Saved data entries:
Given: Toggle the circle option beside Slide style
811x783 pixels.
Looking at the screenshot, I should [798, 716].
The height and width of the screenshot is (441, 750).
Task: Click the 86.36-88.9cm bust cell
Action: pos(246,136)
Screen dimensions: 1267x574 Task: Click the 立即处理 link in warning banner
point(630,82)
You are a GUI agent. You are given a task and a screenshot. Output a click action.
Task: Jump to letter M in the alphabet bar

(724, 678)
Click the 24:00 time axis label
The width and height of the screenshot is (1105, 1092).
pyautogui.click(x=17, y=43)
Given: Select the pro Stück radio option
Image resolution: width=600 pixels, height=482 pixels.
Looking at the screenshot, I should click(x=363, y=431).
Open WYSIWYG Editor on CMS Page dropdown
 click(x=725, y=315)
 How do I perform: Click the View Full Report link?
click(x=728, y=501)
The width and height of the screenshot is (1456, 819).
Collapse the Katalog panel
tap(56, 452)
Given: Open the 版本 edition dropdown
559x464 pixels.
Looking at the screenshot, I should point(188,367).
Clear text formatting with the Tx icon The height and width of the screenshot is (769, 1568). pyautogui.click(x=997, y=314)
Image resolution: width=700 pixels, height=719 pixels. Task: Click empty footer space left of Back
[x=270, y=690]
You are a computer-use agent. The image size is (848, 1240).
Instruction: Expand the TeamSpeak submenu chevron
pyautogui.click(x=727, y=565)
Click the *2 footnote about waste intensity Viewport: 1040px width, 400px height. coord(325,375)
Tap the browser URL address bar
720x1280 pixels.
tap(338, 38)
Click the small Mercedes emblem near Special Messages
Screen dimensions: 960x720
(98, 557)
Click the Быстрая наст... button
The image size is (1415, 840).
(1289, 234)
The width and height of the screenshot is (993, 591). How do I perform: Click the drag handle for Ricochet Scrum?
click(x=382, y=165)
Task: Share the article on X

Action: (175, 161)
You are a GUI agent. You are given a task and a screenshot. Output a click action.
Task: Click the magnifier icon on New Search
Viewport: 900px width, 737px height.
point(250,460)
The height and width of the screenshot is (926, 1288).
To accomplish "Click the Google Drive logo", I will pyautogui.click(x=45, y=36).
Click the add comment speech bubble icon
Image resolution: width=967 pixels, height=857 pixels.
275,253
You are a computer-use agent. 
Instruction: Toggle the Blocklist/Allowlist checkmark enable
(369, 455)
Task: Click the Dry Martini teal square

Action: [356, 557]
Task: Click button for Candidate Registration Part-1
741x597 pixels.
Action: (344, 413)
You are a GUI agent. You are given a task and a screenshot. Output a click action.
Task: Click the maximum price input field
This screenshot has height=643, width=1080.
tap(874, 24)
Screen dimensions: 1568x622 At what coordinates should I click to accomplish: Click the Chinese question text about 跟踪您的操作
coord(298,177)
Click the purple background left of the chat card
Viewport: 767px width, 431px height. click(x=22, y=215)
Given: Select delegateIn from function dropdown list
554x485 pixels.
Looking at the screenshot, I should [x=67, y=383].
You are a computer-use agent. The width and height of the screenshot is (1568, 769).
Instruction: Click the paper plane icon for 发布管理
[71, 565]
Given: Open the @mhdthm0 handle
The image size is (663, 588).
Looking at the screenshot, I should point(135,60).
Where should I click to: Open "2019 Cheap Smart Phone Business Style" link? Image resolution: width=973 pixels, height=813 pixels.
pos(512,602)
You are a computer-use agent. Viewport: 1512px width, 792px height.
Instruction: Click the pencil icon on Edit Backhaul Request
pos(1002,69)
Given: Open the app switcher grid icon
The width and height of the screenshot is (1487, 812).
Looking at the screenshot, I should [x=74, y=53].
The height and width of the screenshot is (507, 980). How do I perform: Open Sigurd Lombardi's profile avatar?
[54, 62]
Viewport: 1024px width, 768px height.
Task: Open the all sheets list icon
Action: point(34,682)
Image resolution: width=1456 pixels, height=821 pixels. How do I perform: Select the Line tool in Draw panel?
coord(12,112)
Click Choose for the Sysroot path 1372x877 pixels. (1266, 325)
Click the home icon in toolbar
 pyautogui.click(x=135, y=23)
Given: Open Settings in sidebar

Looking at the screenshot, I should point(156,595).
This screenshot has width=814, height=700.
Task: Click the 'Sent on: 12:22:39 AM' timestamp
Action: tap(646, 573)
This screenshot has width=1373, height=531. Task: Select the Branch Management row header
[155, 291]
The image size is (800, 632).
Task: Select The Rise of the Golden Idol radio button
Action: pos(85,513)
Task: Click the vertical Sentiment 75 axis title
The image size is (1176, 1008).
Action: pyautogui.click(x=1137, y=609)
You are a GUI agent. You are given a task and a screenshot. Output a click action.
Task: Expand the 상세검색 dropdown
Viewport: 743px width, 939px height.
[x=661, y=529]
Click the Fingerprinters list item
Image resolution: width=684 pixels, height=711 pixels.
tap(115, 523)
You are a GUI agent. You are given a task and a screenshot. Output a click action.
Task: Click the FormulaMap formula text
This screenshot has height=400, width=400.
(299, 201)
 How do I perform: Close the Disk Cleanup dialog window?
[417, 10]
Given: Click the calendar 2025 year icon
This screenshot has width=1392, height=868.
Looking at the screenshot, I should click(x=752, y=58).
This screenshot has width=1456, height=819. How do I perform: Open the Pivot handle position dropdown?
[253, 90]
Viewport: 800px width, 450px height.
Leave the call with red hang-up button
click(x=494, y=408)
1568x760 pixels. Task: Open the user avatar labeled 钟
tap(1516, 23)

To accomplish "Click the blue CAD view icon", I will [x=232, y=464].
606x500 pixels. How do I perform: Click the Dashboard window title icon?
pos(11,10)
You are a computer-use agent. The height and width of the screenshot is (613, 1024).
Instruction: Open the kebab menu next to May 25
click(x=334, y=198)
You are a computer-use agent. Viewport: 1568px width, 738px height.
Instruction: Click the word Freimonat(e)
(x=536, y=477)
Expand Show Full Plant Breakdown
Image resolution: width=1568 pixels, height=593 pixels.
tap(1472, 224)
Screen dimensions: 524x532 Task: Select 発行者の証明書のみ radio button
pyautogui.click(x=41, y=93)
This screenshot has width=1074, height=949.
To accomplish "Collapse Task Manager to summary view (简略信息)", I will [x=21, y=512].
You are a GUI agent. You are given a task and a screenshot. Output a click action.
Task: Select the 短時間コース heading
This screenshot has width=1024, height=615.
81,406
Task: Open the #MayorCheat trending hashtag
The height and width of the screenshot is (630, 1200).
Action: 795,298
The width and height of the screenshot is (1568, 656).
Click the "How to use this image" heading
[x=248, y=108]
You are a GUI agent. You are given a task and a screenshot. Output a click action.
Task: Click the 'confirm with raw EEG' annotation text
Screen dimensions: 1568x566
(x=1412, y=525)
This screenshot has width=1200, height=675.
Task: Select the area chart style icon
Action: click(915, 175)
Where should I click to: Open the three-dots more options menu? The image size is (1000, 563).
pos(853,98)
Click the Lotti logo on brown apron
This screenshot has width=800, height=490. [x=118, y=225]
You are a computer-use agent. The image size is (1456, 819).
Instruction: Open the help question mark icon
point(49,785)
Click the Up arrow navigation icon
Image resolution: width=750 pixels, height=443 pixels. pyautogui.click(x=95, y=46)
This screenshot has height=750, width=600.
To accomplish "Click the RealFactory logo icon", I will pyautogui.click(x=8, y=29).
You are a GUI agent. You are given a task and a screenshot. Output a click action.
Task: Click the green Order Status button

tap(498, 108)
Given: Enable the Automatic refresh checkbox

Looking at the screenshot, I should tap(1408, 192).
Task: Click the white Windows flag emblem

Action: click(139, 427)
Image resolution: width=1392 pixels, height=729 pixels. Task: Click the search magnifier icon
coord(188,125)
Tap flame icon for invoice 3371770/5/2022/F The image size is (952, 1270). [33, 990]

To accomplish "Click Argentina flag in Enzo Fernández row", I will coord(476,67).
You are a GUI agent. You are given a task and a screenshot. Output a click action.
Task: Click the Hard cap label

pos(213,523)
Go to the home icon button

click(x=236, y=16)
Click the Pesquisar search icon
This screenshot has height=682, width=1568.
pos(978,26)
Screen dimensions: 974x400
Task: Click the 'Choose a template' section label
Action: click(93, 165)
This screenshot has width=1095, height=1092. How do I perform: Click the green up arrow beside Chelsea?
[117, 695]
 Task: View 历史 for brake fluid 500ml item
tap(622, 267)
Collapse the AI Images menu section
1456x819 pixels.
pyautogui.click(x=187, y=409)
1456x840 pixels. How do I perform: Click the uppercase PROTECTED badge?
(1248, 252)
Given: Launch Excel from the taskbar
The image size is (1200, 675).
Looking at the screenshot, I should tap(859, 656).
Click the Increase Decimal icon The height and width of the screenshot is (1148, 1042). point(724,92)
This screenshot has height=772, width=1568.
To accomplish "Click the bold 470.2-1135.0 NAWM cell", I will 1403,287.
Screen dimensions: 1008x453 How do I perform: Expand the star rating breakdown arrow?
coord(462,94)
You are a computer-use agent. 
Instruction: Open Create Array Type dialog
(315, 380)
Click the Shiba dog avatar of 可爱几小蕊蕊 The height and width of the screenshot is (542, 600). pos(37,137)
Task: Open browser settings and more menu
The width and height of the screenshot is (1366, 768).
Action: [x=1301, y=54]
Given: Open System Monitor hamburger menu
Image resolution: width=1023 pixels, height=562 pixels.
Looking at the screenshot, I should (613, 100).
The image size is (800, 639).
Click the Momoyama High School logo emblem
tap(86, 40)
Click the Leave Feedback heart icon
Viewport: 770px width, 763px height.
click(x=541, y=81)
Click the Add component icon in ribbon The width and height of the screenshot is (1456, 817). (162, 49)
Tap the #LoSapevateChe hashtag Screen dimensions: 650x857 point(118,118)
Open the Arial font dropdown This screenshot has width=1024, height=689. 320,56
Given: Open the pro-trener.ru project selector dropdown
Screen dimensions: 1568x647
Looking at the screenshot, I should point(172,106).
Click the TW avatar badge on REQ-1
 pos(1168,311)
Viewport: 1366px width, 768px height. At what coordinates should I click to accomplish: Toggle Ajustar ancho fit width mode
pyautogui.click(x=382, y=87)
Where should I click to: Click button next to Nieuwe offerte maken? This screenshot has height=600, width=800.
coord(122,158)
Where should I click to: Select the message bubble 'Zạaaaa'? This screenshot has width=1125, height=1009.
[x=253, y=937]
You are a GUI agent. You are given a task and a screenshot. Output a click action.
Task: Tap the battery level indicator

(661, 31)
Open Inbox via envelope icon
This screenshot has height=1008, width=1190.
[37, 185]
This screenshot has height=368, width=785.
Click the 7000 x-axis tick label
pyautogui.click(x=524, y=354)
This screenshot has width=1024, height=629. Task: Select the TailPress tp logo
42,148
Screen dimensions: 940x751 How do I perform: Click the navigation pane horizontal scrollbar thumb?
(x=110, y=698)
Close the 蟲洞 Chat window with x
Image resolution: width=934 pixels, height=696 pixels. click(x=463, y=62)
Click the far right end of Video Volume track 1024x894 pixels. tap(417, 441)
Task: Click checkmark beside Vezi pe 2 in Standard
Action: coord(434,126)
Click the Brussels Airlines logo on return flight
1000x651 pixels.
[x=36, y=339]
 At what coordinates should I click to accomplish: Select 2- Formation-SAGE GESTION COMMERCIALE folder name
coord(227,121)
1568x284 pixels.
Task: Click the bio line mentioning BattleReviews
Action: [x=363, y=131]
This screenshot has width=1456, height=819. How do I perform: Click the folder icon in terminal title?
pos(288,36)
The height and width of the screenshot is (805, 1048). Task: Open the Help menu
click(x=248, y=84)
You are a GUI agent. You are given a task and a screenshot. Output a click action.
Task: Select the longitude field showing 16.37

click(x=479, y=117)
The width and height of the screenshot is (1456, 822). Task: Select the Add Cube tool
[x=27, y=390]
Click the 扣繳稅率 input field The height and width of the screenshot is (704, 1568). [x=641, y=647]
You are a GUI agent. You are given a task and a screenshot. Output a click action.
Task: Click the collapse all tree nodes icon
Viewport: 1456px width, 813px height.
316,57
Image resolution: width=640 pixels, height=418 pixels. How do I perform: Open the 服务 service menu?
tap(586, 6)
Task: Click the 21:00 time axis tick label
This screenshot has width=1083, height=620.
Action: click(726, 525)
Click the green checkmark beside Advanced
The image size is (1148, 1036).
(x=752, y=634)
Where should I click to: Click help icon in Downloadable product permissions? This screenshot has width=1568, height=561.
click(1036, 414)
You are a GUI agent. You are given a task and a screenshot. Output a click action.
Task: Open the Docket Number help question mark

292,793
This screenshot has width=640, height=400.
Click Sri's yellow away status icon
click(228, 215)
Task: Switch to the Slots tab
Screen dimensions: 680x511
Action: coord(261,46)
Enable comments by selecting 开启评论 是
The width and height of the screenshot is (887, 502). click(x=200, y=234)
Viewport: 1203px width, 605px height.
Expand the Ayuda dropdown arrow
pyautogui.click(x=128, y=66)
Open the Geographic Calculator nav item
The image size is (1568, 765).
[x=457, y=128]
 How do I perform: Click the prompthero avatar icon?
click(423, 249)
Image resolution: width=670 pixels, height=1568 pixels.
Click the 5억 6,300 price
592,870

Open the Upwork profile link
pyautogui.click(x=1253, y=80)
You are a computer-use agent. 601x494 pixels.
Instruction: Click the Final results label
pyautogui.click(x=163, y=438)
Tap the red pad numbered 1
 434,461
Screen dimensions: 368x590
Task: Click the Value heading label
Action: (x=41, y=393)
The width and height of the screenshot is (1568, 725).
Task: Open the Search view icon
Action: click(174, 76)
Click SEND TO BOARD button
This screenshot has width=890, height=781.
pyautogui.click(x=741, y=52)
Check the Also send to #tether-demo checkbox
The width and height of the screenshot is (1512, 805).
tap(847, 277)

Requirements
Repeat everything in the records from the line containing "The height and width of the screenshot is (507, 980)." down to the line containing "coord(12,112)", both lines included.

Answer to the task
The height and width of the screenshot is (507, 980). How do I perform: Open Sigurd Lombardi's profile avatar?
[54, 62]
Viewport: 1024px width, 768px height.
Task: Open the all sheets list icon
Action: point(34,682)
Image resolution: width=1456 pixels, height=821 pixels. How do I perform: Select the Line tool in Draw panel?
coord(12,112)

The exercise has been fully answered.